New-car incentives impact CPO’s overall sales pace


Elevated new-vehicle incentives are helping to slow the overall sales pace of certified used cars and trucks, analysts said, but some automakers’ CPO sales are still thriving.

Industrywide sales of certified used cars and trucks in August dipped 1.4 percent to 230,013 but were up 0.3 percent to 1,798,711 units in the first eight months, according to AutoData Corp.

Sluggish new-vehicle sales are pressuring automakers to use incentives to move the metal, analysts said. Liberal incentives can bring new-vehicle transaction prices and especially their monthly payments, very close to certified used-vehicle prices. Certified vehicles typically command a premium to cover costs of reconditioning and factory-backed warranties.

These factors can cause some auto companies and dealers to take their eyes off of certified while they concentrate on new vehicles, analysts said.

Edmunds analyst Ivan Drury said August’s average new-car incentive of $3,377 was up 15.1 percent from August 2016 and the third highest for any month since January 2002.

“Like with (Chevrolet) Silverado, they are advertising something like 17, 18 percent off of MSRP,” Drury said. “When you have things like this it (discourages you) to certify your existing, 2- or 3-year old Silverados. Their prices are getting close to the prices of new trucks.

“It’s kind of bizarre that we have such strong residual values on trucks, and we also have large incentives," he added. 

Whatever the reason, some of the industry’s largest sellers of CPO vehicles are seeing their sales fall this year.

For example, the Toyota division’s CPO sales in August dropped 16.6 percent to 30,380 and slid 11.7 percent to 249,842 in the first eight months.

Toyota expects growth in 2018

In an email response, Scott Heyer, the Toyota division sales operations general manager, said the company will fall short of its sales record of over 400,000 units set in 2016, but expects 2017 to be “one of our best volume years in history. We are forecasting to get back to year-over-year growth in 2018.”

But despite the competition from new vehicle sales, CPO sales in general are still doing well, said Anil Goyal, an analyst at Black Book. “They are maintaining the level that we saw last year, which is high for certified,” Goyal said. “As an industry, we’re seeing certified (equal) about 15 percent of all new sales”

And some auto companies and dealers are confident the strong sales increases they’ve seen this year will continue.

Brian Benstock, vice president of Paragon Honda and Paragon Acura in Woodside, N.Y., predicts that CPO sales will continue to grow, especially for the Honda division.

Honda’s stringent certification guidelines makes the difference, Benstock said.

The company conducts monthly visits to most if not all dealerships to inspect vehicles registered as CPO to make sure dealers are doing the mechanical and cosmetic reconditioning as required, he said.

“Hopefully all dealers understand this puts everybody on a level playing field,” he said.

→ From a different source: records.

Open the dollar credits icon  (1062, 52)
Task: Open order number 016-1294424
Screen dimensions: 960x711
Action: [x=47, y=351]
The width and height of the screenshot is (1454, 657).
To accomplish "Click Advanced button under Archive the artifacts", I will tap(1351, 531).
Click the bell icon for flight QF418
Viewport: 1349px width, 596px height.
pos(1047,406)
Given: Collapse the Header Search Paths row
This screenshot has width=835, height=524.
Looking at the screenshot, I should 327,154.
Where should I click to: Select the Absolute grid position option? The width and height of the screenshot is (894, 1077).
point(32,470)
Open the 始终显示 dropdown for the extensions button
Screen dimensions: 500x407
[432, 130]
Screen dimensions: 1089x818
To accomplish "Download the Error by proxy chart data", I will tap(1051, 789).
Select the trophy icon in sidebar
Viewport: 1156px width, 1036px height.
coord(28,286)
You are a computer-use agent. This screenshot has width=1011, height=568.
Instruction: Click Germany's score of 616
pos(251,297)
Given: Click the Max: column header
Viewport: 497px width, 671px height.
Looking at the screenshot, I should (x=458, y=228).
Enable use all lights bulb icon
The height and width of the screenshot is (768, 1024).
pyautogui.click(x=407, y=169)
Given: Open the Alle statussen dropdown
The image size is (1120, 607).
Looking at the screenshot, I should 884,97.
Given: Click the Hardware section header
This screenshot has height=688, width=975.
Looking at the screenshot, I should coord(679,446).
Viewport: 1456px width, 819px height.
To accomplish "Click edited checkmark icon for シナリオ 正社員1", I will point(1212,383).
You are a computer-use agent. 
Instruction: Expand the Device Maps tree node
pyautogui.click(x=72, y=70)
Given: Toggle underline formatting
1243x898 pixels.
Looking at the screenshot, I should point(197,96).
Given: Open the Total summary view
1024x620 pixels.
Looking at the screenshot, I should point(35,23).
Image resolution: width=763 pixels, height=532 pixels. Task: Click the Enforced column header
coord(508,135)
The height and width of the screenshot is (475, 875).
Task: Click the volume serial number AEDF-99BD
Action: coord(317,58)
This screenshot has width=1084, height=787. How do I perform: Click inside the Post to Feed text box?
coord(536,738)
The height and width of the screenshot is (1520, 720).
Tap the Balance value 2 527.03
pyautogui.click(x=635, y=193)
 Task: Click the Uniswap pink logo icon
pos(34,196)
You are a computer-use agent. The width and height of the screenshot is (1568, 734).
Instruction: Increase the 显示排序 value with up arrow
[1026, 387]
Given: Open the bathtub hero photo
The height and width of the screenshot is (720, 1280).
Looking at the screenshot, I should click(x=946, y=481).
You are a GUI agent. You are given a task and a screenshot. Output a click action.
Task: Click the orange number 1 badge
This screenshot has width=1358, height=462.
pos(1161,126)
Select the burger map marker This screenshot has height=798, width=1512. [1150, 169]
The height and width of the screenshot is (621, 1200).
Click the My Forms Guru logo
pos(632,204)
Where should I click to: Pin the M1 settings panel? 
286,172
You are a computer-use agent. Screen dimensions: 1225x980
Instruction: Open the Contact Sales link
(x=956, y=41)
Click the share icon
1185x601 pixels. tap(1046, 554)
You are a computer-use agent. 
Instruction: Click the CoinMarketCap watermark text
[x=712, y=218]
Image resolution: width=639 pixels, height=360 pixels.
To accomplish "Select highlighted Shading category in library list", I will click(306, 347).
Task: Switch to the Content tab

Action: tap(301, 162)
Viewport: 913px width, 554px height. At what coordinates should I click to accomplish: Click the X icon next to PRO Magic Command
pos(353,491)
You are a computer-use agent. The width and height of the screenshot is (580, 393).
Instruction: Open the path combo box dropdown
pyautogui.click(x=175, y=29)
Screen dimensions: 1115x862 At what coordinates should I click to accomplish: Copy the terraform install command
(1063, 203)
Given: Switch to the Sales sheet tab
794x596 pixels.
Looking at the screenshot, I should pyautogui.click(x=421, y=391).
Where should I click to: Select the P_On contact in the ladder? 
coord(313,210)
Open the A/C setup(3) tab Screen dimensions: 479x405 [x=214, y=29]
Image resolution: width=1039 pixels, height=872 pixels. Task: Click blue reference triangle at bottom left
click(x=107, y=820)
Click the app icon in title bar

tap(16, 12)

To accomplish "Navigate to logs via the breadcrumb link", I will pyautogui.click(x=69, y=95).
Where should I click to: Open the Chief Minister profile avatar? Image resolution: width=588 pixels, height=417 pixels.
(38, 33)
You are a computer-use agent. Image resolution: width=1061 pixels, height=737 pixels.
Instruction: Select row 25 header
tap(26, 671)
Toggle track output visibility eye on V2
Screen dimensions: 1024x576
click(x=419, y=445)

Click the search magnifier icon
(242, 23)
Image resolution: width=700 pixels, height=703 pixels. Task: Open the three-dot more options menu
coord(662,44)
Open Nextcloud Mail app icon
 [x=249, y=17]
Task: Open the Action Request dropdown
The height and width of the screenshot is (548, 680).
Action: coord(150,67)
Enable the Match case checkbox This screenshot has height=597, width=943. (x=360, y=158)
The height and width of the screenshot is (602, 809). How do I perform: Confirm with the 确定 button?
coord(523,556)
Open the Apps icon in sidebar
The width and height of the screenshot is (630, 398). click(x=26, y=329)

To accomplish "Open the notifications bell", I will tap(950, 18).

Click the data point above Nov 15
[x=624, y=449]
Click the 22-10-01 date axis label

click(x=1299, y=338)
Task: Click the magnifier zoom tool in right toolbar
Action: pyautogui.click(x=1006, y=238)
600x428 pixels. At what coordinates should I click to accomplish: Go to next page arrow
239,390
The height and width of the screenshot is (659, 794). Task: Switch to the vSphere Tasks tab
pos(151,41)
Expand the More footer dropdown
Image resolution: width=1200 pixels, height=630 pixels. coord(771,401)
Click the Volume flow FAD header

“We’re now getting customers that are multiple time repeat certified buyers.

In August, the Honda division’s CPO unit sales increased 2.7 percent to 22,896; its sales in the first eight months improved 5.2 percent 176,104.

Sights on sales record

Martin Gleason, senior manager of CPO at the Nissan division expects the company’s CPO sales to exceed 200,000 units this year, which would represent at least a 9-percent increase over last year and break last year’s record.

In August, the Nissan division’s CPO unit sales rose 7.5 percent to 18,596; its sales in the first eight months improved 13.4 percent to 139,079.

Gleason said the company’s consistent support of the program with attractive finance rates, dealership incentives and training, and a push for dealers to list every certified used vehicle for sale online, makes the difference.

“There’s nothing new,” Gleason said. “We’ve had all of these for the past three years.”

Eric Swanson, head of certified pre-owned at Fiat Chrysler Automobiles said FCA’s CPO program drives consumers to its dealerships, and when dealers convert those customers to new vehicles, that’s a good thing.

Swanson said his goal is to capture a chunk of the industry’s annual 40 million used-vehicles sales.

First new, then CPO

“What if there is a really great incentive on a new car? Move people over to those cars,” Swanson said. “There are a lot of people buying used cars, and I want them in FCA dealerships buying certified pre-owned cars.”

FCA’s August sales were up 18.4 percent to 22,134 units; its August year-to-date sales were up 13.9 percent to 169,529.

Jose Froehlich, senior manager, certified pre-owned, Hyundai Motor America, in an email response, said the company is seeing increased sales of CPO SUVs, and its future off-lease vehicles mix will better align with customer demand for those vehicles.

“Our CPO program continues to be a great entry point into Hyundai and drives incremental dealer traffic, where consumers may select a certified pre-owned vehicle or, perhaps, a new Hyundai, given the attractive in-market offers currently available,” he said.

Hyundai’s CPO unit sales in August dropped 14.4 percent to 7,140; its August year-to-date sales fell 11.9 percent to 57,958.